Missing In Action
So, it has been quite crazy the past few weeks. I apologize for missing in action. I had hurt myself at work (my right hand; two fingers) and it made it really, really, hard to type with all the bandaging and with final papers due for school. Most of my free time was pecking away at the keyboard one key at a time. However, fingers are healed(ing) and currently I am done with school for the next 3 weeks!
As I try and settle in for a few weeks off school and spend some much-needed time with my family, I am starting to reflect on the past few weeks. I have to say, as I look back, I am quite embarrassed on how I acted or perhaps, I should say “reacted”. I have always been that guy to move and do at 200%. As I was one handed for a few weeks you can imagine how impossible that would have become. Between my responsibilities of school and work, I grew more and more frustrated, short tempered, and just over all angry with the whole situation. I would never have thought two lacerations would be able to put that much strain on so much around me or that the stress of it all would have had me “missing in action”. I was reacting to a situation very selfishly and immaturely. An attitude that did not reflect Christ.

■ ■ ■ ■ ■

#### [Task requirements]
#1 In the post about the hand injury, how long will the writer be done with school?
#2 Please write the next paragraph of the post about the hand injury, picking up after its final sentence.
Nothing here depends on the rows.

Collected data entries
■ ■ ■ ■ ■

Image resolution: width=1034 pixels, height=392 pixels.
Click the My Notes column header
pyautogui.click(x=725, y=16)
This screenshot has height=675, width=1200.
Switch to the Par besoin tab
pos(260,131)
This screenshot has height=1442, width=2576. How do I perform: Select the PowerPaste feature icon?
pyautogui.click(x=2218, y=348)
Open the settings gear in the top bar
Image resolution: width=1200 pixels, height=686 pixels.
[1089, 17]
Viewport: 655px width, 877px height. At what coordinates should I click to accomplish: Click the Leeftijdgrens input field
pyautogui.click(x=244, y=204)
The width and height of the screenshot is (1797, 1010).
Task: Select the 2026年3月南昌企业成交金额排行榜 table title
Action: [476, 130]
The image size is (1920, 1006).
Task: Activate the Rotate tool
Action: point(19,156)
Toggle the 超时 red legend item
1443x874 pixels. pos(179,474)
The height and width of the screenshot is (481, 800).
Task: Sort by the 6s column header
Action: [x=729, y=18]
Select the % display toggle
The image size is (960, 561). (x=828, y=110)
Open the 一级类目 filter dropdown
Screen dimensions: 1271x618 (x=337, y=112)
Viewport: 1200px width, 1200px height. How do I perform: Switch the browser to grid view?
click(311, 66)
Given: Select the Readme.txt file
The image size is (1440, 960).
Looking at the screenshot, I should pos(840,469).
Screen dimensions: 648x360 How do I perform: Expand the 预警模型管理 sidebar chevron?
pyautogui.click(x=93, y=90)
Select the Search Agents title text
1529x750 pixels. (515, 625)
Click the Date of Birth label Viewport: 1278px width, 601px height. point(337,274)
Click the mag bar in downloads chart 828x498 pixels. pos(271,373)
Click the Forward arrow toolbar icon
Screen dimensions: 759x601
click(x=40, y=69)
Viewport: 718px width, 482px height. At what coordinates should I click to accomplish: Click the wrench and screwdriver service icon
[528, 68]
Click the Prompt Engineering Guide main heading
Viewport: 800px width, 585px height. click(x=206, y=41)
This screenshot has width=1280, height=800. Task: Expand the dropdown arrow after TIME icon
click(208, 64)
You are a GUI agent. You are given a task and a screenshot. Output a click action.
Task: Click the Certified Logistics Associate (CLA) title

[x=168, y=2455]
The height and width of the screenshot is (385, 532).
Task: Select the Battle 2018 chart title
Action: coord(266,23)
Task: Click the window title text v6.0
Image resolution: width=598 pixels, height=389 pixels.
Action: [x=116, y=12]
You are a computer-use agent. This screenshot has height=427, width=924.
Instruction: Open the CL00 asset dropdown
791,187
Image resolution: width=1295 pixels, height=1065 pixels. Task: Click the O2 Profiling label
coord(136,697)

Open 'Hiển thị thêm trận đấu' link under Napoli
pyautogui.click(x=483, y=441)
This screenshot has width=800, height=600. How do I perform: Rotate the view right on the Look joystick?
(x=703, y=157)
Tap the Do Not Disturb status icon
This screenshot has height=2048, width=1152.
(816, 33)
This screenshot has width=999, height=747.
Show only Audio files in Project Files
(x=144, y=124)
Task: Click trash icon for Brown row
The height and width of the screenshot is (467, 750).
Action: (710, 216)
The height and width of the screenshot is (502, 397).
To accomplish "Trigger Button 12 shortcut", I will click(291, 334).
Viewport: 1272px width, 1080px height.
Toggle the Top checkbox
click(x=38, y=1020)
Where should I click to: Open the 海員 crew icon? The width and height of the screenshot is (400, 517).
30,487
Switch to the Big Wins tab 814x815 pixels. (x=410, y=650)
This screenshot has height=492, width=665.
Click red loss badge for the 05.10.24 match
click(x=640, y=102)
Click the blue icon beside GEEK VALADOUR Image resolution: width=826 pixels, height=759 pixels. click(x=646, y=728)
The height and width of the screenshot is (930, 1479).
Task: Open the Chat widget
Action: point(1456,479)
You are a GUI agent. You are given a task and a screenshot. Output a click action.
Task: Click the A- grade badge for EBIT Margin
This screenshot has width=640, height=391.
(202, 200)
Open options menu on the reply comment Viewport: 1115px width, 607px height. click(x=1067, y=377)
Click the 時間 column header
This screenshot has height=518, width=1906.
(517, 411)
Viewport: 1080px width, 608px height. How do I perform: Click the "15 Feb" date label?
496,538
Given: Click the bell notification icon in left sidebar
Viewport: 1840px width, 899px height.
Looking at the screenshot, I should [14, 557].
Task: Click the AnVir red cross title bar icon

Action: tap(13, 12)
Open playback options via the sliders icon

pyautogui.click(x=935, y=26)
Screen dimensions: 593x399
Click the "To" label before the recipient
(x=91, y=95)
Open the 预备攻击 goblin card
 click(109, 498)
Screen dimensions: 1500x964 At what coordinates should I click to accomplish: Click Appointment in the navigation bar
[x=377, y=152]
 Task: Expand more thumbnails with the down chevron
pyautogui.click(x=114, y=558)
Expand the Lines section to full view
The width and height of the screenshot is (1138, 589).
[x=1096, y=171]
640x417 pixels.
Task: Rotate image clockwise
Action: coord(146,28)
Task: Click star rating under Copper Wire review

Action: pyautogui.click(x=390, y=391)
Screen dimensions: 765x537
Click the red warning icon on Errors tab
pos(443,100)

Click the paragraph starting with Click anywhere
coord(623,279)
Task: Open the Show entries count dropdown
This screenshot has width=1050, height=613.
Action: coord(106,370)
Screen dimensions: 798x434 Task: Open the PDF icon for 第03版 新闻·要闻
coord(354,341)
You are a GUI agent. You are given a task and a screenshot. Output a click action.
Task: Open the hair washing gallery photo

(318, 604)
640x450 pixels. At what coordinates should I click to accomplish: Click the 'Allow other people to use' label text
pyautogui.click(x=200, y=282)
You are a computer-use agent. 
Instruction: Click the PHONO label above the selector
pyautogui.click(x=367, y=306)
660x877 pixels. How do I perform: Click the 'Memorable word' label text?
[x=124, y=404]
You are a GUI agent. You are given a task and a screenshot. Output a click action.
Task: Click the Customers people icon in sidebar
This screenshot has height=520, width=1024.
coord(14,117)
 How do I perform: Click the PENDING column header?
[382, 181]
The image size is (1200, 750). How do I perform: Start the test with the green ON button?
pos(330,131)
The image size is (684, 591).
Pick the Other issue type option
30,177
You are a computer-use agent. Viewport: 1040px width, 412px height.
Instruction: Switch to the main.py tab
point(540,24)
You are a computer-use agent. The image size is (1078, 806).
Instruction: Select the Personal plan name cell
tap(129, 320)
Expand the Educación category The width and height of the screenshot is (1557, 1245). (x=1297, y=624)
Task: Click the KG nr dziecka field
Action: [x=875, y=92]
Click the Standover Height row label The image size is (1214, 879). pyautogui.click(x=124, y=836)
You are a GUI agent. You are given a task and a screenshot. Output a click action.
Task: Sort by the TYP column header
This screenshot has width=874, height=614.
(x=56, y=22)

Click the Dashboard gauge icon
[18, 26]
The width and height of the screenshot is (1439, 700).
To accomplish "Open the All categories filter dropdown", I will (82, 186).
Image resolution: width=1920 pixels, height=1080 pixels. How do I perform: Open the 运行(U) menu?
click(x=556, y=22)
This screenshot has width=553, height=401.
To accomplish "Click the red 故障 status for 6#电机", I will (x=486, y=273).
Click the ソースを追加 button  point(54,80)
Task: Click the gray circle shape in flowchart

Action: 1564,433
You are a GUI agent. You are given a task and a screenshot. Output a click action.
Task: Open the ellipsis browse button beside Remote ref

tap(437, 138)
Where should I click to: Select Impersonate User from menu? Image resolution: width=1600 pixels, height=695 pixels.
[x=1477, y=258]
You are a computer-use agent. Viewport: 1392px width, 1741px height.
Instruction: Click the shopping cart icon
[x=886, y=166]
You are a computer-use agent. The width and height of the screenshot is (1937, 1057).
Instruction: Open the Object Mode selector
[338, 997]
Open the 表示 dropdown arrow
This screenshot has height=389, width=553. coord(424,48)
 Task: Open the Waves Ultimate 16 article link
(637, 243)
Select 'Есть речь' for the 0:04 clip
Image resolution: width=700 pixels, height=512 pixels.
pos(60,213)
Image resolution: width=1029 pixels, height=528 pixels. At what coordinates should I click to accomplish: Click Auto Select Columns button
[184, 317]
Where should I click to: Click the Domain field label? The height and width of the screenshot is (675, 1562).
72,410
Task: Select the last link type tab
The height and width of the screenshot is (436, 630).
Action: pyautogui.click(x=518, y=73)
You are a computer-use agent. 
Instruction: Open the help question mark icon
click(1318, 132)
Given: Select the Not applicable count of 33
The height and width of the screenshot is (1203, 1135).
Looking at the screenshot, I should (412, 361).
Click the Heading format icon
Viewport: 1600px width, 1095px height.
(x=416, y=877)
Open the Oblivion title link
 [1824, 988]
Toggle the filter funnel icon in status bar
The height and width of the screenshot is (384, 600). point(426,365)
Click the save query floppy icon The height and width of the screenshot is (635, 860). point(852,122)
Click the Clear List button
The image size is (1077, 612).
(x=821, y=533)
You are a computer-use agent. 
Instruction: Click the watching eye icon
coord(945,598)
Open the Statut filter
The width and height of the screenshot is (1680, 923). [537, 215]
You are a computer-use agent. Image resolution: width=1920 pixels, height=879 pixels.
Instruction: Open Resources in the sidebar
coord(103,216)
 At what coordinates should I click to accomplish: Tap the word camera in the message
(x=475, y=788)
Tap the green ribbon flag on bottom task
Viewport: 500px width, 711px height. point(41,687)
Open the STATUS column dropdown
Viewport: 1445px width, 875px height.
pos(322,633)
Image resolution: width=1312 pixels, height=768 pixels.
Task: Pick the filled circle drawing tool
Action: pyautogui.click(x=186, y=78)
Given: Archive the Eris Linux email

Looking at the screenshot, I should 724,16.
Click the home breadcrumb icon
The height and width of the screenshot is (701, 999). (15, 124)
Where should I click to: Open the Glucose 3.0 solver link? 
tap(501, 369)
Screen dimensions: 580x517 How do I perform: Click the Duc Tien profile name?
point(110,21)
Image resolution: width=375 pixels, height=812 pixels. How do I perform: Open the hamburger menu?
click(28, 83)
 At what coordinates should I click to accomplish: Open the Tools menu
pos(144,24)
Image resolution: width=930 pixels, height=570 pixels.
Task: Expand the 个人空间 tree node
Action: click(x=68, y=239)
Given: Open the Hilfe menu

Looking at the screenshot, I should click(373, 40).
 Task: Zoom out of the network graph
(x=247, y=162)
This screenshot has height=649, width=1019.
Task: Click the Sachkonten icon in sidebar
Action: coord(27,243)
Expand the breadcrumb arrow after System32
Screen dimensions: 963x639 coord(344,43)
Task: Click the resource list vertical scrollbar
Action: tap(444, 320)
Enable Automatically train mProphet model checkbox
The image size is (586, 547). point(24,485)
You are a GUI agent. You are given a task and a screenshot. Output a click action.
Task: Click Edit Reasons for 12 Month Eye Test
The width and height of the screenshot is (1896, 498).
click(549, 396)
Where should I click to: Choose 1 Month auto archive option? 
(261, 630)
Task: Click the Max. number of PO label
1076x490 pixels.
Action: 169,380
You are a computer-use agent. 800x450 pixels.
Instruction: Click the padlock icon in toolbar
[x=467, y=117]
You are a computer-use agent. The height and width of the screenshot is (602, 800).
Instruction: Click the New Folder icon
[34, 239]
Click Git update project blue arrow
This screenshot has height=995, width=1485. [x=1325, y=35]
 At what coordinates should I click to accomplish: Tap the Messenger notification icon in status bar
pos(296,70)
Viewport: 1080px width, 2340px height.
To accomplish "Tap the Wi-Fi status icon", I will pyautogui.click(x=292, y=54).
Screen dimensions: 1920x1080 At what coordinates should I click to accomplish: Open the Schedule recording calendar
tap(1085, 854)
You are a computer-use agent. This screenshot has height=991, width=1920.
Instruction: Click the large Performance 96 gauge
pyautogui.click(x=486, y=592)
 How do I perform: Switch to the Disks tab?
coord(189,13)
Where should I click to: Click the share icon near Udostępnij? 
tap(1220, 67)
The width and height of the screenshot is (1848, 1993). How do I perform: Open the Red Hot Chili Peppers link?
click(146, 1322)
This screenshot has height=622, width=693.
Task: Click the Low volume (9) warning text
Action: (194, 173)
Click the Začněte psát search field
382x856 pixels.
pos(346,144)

■ ■ ■ ■ ■

#### [Answers provided]
#1 For the next 3 weeks.

#2
“As a prisoner for the Lord, then, I urge you to live a life worthy of the calling you have received. Be completely humble and gentle; be patient, bearing with one another in love. Make every effort to keep the unity of the Spirit through the bond of peace.” Ephesians 4:1-3
Now, one evening an amazing thing had happened. Eliana, my 5-year-old, climbed up onto my lap. We sat there both just watching T.V. for a few minutes, staring off in a vegetated state, or at least I was. Ellie, with out even turning to look at me said, “Dad, why are you so grumpy today? Is it because I didn’t clean my room?” I instantly teared up. She turns to me and sees these giant-sized tear drops pooling up in the corner of my eyes. “Dad, are you sad or are your fingers still owie? Sometimes when I get an owie I cry too.” I told her both, that “I am sad that I have been grumpy to you and that my fingers were still pretty owie.” With Ellie on my lap we prayed for healing that night.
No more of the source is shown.